WHAT YOU SHOULD DO:
Write out word for word the part of the passage below on the 1933 film Refugees, starting with "The screenplay was" and going on through "their national revolution.".

READING PASSAGE:
==============================

Refugees (German: Flüchtlinge) is the 1933 German drama film, directed by Gustav Ucicky and starring Hans Albers, Käthe von Nagy, and Eugen Klöpfer. It depicts Volga German refugees persecuted by the Bolsheviks on the Sino-Russian border in Manchuria in 1928.

The screenplay was written by Gerhard Menzel and was based on his own novel of the same title. It was shot at the Babelsberg Studios with sets designed by the art directors Robert Herlth and Walter Röhrig.

It was the first movie to win the state prize, and Goebbels praised it as among those films that, while they did not explicitly cite National Socialist principles, nevertheless embodied its spirit, a new film reflecting the ideal of their national revolution.

The refugees are rescued by a heroic German leader much like the Führer; the symbolism is obviously intended to emulate Adolf Hitler although its hero, being blond and athletic, represented the physical ideal much more clearly. He is disgusted by "November Germany", and devotes himself to the ideal of "true Germany". He off-handedly disposes of some refugees as worthless, and demands complete obedience from all others. The death of a boy deeply devoted to him moves him, as dying for a cause is something he would wish for himself, in keeping with Nazi glorification of heroic death.

==============================

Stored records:
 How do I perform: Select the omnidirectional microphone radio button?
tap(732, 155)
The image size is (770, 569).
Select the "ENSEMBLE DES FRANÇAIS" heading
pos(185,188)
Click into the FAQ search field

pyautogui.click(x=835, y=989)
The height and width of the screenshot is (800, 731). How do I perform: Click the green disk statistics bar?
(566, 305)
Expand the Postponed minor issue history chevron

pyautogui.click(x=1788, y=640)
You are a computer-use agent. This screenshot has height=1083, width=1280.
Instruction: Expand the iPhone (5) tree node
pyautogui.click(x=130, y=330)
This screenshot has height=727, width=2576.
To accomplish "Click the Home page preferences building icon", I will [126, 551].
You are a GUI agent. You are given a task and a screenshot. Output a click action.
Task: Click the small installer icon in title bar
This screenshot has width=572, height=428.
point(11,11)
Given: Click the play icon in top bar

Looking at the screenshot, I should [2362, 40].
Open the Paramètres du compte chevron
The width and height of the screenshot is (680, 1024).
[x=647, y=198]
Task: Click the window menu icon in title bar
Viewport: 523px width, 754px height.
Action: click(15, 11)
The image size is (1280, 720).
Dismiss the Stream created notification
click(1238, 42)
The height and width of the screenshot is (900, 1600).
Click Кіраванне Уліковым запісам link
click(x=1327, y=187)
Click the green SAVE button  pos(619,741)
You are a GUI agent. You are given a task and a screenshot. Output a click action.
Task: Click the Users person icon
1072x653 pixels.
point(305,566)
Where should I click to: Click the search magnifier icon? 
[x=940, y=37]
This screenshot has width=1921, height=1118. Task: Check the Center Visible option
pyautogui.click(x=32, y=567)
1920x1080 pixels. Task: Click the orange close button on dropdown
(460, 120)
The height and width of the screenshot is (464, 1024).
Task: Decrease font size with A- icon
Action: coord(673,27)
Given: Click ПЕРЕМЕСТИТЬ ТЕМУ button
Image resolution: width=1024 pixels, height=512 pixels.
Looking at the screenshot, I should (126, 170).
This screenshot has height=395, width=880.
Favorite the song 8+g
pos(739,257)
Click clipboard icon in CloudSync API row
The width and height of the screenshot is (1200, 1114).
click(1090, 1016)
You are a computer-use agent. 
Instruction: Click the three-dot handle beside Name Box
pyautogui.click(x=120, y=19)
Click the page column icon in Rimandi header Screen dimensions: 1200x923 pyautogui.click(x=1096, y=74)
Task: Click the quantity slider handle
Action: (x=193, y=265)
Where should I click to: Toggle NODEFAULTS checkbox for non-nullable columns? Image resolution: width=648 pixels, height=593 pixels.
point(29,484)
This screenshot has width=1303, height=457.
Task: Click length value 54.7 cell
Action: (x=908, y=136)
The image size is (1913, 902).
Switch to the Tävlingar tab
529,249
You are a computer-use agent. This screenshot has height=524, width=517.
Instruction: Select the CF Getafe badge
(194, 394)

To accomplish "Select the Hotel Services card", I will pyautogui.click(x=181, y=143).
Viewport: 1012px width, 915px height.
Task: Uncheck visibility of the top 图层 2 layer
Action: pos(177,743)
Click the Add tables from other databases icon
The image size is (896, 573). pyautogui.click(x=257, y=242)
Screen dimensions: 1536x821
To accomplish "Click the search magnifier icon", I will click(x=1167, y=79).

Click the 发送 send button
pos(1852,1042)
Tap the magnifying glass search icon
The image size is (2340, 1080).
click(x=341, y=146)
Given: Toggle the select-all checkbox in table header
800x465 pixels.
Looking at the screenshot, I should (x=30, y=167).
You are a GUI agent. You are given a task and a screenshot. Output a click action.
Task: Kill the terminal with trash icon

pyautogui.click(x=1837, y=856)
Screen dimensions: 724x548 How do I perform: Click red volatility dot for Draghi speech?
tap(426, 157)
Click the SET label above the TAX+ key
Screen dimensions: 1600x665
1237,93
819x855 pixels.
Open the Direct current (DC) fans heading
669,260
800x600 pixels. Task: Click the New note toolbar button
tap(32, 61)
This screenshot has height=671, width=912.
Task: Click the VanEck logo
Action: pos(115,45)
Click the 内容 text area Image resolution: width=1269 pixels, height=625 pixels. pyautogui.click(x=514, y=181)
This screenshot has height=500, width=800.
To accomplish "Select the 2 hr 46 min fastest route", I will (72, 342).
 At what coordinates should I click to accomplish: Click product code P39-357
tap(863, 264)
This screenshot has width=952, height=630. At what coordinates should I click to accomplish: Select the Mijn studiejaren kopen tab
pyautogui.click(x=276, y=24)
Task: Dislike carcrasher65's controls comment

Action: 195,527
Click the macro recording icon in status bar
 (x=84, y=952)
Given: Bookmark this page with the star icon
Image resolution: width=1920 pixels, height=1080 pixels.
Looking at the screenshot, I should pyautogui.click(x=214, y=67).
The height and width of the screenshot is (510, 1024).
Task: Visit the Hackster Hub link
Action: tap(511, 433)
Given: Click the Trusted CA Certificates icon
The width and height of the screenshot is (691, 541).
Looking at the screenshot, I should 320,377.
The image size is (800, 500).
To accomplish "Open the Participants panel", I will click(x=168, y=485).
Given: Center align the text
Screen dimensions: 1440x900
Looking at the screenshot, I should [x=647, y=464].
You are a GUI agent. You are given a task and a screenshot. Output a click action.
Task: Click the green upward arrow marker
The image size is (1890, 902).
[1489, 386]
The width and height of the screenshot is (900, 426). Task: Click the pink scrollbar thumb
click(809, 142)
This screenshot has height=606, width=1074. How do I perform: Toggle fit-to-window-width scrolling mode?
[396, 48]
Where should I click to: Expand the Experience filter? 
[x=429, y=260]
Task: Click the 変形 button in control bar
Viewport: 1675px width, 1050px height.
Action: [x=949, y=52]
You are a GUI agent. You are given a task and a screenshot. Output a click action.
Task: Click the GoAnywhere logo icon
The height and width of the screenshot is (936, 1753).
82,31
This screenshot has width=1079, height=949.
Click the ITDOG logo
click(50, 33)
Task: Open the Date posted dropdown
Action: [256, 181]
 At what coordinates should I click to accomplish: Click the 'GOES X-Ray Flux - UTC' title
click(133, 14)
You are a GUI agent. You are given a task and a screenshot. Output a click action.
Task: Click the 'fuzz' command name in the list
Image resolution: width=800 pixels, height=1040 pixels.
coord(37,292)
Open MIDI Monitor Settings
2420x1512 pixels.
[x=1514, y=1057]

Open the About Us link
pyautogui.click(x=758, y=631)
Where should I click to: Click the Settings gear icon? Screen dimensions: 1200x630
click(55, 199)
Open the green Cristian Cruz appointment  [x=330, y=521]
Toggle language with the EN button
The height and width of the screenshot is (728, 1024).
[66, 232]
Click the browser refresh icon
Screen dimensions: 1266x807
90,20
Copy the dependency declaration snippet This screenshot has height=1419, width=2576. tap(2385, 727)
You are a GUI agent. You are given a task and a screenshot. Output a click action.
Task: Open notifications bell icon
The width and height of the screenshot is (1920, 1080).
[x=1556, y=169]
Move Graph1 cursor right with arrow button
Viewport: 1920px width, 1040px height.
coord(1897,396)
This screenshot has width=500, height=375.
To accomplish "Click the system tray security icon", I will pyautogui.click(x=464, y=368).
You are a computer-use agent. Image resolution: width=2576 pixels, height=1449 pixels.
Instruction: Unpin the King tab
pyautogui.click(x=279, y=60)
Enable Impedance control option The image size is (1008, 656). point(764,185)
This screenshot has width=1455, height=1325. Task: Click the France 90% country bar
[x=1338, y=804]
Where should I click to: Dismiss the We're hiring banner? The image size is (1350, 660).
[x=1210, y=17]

==============================

CORRECT RESPONSE:
The screenplay was written by Gerhard Menzel and was based on his own novel of the same title. It was shot at the Babelsberg Studios with sets designed by the art directors Robert Herlth and Walter Röhrig.

It was the first movie to win the state prize, and Goebbels praised it as among those films that, while they did not explicitly cite National Socialist principles, nevertheless embodied its spirit, a new film reflecting the ideal of their national revolution.